Dans ce contexte, bien que Ville d’Alma soit celle qui prépare les plans et devis pour s'assurer que les nouvelles infrastructures s'intègrent à celles existantes, c’est le promoteur qui octroie les contrats pour la construction. Il s’agit donc là d’une adjudication par un donneur d'ouvrage privé et non public.

 

Ne s’agissant pas d’un octroi de contrat par un organisme public, le promoteur n’était pas assujetti à des exigences législatives et règlementaires. Ce sont les règles de droit commun qui s’appliquaient. Le promoteur avait donc « la discrétion de choisir son cocontractant ». Il avait de plus le choix des modes d’octroi du contrat : de gré à gré, c’est-à-dire par négociations ; par demande de soumissions sur invitation ; ou par appel d’offres.

 

En l’espèce, la défenderesse a choisi de procéder par appel d’offres. Cet appel d’offres étant donc lancé par un promoteur privé et non par la municipalité, il revenait au donneur d'ouvrage d’établir les règles de son appel d’offres dans les documents émis pour soumission.

 

Par exemple, la défenderesse était parfaitement libre d’inclure une clause par laquelle elle se réservait le droit de ne pas octroyer le contrat au soumissionnaire ayant la plus basse soumission conforme. Avec une telle clause de réserve, « il aurait été loisible au propriétaire de ne pas accorder le contrat au plus bas soumissionnaire » et cette clause « aurait pu permettre une vision plus nuancée des coûts qui ne s'arrête pas au prix établi dans les soumissions ».

 

En l’espèce, les deux soumissions conformes les plus basses présentaient une différence de 152,66 $. Le promoteur ne connaissait pas l’entreprise qui avait déposé la soumission la plus basse, soit la demanderesse, Excavation LMR. Par contre, il connaissait la compétence et la réputation du deuxième soumissionnaire, Entreprises Rosario Martel, qui au surplus était de la région d’Alma.

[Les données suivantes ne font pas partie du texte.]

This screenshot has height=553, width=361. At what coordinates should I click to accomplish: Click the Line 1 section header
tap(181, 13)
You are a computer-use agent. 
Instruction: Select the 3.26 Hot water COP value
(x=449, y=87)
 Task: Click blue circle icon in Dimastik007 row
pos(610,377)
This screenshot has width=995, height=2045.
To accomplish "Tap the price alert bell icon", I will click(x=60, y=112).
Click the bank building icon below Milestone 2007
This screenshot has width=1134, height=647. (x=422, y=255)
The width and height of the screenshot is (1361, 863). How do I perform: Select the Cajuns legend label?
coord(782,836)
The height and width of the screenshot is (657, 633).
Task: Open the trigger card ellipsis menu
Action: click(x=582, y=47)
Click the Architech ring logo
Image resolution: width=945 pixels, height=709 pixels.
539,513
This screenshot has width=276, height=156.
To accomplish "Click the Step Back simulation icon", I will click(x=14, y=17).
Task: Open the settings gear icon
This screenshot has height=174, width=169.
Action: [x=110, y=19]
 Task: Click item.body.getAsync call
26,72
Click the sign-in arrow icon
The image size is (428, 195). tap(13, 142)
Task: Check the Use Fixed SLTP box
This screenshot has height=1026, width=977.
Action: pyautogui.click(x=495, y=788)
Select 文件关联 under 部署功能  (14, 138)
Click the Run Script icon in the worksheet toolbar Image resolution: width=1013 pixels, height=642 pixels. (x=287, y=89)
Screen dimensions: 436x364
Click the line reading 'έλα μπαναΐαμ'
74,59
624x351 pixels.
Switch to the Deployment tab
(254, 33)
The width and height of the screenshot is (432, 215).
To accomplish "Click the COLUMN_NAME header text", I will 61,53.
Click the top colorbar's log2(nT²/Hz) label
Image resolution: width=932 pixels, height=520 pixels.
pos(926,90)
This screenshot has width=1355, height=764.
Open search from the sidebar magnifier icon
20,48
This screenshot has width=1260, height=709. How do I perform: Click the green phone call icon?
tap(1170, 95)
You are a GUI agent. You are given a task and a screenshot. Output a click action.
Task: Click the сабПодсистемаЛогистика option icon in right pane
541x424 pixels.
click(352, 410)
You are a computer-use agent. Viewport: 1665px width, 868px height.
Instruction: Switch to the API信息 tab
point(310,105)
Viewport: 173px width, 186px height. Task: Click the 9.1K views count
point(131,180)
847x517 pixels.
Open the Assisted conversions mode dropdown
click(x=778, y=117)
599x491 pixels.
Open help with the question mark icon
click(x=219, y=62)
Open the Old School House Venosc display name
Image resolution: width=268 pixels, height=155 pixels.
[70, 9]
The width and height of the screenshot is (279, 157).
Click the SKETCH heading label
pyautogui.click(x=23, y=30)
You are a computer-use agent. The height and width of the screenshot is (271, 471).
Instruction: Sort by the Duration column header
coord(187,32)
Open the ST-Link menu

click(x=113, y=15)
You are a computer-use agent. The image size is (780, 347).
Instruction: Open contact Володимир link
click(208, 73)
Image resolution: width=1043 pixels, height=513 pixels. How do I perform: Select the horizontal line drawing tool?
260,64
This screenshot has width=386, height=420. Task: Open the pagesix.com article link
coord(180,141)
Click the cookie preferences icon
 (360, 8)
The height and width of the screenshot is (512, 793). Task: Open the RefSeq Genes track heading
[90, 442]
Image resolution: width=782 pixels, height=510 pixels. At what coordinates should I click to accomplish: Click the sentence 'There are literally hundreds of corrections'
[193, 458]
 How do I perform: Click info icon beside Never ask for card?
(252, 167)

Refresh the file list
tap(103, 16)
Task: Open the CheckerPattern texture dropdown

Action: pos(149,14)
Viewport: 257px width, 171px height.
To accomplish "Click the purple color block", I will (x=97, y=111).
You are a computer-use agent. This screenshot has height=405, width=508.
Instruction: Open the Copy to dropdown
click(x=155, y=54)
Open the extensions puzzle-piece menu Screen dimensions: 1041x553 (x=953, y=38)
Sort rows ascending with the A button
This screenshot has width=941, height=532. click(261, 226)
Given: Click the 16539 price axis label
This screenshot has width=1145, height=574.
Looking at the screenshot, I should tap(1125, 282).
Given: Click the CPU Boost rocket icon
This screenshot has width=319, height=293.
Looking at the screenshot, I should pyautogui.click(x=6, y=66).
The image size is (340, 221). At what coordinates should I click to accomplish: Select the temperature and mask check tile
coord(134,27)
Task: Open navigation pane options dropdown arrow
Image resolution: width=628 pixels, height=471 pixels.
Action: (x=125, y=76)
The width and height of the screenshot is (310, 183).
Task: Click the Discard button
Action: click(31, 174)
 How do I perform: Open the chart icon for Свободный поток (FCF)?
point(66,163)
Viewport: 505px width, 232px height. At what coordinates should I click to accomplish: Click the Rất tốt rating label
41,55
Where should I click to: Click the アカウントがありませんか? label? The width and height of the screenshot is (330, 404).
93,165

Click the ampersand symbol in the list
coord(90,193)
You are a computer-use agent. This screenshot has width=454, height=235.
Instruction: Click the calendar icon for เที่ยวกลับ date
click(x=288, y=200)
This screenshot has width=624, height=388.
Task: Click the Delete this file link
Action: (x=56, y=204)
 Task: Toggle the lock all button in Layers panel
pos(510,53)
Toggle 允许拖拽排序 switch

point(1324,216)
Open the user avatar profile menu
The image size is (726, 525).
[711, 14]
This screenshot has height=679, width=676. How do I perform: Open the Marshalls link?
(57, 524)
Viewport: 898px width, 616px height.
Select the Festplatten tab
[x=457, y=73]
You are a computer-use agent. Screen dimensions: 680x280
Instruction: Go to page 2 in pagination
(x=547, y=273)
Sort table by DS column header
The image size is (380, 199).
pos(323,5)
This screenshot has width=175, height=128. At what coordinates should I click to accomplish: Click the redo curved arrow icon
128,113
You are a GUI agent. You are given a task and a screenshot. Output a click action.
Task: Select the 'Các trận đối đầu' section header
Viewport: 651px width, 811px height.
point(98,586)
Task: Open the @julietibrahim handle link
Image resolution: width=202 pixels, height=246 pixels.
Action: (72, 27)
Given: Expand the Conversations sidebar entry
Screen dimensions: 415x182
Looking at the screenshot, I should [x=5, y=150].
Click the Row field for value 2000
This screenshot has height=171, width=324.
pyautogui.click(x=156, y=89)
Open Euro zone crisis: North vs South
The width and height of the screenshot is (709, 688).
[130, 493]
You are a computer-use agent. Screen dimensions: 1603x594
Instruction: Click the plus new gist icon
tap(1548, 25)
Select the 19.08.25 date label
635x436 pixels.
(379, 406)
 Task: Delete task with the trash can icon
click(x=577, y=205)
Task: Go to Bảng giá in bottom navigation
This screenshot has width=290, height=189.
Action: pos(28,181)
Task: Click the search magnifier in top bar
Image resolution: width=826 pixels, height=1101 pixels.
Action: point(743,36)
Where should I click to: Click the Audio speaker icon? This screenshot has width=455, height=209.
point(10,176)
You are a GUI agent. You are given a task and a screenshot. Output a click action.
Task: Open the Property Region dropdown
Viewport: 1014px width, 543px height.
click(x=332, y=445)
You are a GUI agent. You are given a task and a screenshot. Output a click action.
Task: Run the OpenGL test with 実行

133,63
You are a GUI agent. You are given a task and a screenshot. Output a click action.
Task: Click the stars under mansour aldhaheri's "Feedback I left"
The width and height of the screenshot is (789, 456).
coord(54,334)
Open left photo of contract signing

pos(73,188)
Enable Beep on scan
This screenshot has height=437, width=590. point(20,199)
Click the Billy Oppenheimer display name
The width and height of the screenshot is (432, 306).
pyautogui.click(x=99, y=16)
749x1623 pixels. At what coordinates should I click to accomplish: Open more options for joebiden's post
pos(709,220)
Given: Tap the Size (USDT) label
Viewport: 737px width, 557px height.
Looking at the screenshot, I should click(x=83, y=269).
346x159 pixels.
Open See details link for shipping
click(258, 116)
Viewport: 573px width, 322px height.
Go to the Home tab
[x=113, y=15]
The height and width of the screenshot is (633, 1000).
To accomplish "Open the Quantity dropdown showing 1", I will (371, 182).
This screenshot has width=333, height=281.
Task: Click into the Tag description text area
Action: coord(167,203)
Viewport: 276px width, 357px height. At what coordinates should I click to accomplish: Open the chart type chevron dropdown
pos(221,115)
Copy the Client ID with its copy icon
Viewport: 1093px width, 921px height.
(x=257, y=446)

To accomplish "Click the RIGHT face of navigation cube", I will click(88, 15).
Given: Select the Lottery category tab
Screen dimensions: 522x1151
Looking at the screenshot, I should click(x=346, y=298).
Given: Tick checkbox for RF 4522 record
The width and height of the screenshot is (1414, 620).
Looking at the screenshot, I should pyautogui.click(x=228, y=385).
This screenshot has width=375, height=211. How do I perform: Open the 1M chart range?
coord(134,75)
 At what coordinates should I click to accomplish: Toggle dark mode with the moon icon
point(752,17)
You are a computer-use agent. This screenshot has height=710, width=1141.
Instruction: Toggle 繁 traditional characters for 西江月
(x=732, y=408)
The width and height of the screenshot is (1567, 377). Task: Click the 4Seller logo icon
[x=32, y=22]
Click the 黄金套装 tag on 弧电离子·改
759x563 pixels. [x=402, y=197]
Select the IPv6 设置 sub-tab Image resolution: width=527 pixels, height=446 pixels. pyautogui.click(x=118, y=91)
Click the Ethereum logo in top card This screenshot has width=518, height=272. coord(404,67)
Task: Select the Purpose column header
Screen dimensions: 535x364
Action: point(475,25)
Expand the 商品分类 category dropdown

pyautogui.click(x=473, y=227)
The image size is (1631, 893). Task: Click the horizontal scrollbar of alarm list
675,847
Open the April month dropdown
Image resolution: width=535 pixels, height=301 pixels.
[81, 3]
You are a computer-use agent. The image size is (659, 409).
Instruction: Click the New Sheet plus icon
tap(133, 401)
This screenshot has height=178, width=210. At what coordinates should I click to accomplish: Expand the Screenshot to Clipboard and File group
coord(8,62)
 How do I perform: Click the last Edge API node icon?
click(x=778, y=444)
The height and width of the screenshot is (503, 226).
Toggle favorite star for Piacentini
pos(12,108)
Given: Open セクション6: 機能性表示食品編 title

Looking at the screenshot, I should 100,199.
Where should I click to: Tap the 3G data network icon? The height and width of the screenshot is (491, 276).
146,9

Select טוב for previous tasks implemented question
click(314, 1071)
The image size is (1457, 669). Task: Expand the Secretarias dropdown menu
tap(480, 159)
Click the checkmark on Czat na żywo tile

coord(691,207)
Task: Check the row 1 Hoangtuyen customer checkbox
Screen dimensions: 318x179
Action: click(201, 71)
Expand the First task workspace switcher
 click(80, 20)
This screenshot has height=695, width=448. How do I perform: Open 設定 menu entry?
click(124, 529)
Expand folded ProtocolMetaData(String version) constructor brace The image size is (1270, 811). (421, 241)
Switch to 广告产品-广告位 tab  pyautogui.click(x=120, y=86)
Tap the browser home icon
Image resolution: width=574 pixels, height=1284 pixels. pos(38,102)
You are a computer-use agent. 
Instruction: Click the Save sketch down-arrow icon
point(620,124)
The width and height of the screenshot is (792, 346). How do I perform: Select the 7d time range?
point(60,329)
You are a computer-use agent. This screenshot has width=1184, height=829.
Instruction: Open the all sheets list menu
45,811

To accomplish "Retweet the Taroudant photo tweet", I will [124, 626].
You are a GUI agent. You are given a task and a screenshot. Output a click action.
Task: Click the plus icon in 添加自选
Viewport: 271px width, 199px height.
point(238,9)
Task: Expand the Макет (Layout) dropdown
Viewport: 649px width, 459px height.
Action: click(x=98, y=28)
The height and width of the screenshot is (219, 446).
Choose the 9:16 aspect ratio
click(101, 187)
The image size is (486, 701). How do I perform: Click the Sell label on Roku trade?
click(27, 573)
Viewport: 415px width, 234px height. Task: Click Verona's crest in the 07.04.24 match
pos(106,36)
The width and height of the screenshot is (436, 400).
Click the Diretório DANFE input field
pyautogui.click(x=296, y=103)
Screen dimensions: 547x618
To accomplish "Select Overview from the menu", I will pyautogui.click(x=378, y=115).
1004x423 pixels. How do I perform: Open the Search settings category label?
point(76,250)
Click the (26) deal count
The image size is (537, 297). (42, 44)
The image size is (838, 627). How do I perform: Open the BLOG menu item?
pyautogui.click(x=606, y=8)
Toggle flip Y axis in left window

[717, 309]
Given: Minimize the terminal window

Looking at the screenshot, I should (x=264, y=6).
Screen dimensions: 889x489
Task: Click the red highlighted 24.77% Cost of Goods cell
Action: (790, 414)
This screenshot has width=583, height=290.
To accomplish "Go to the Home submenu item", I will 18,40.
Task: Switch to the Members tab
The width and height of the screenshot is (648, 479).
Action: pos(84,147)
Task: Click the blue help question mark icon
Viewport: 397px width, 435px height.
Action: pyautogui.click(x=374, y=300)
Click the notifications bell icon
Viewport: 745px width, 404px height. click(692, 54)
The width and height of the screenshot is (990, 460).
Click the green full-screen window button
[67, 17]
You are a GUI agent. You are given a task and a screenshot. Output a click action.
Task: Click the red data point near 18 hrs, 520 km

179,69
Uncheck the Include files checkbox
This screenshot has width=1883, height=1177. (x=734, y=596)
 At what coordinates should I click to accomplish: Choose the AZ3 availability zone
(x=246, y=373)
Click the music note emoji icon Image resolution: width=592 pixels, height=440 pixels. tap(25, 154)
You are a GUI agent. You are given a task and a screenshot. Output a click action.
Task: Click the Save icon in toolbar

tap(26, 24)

Par ailleurs, après le dépôt des soumissions et avant l’octroi du contrat, le promoteur a été appelé à parler avec Excavation LMR, laquelle était catégorique à l’effet que, ayant déposé la soumission conforme la plus basse, elle avait droit au contrat. Son approche semble avoir été déterminante dans la décision du promoteur, qui n’a pas apprécié de faire l’objet de menaces de poursuites.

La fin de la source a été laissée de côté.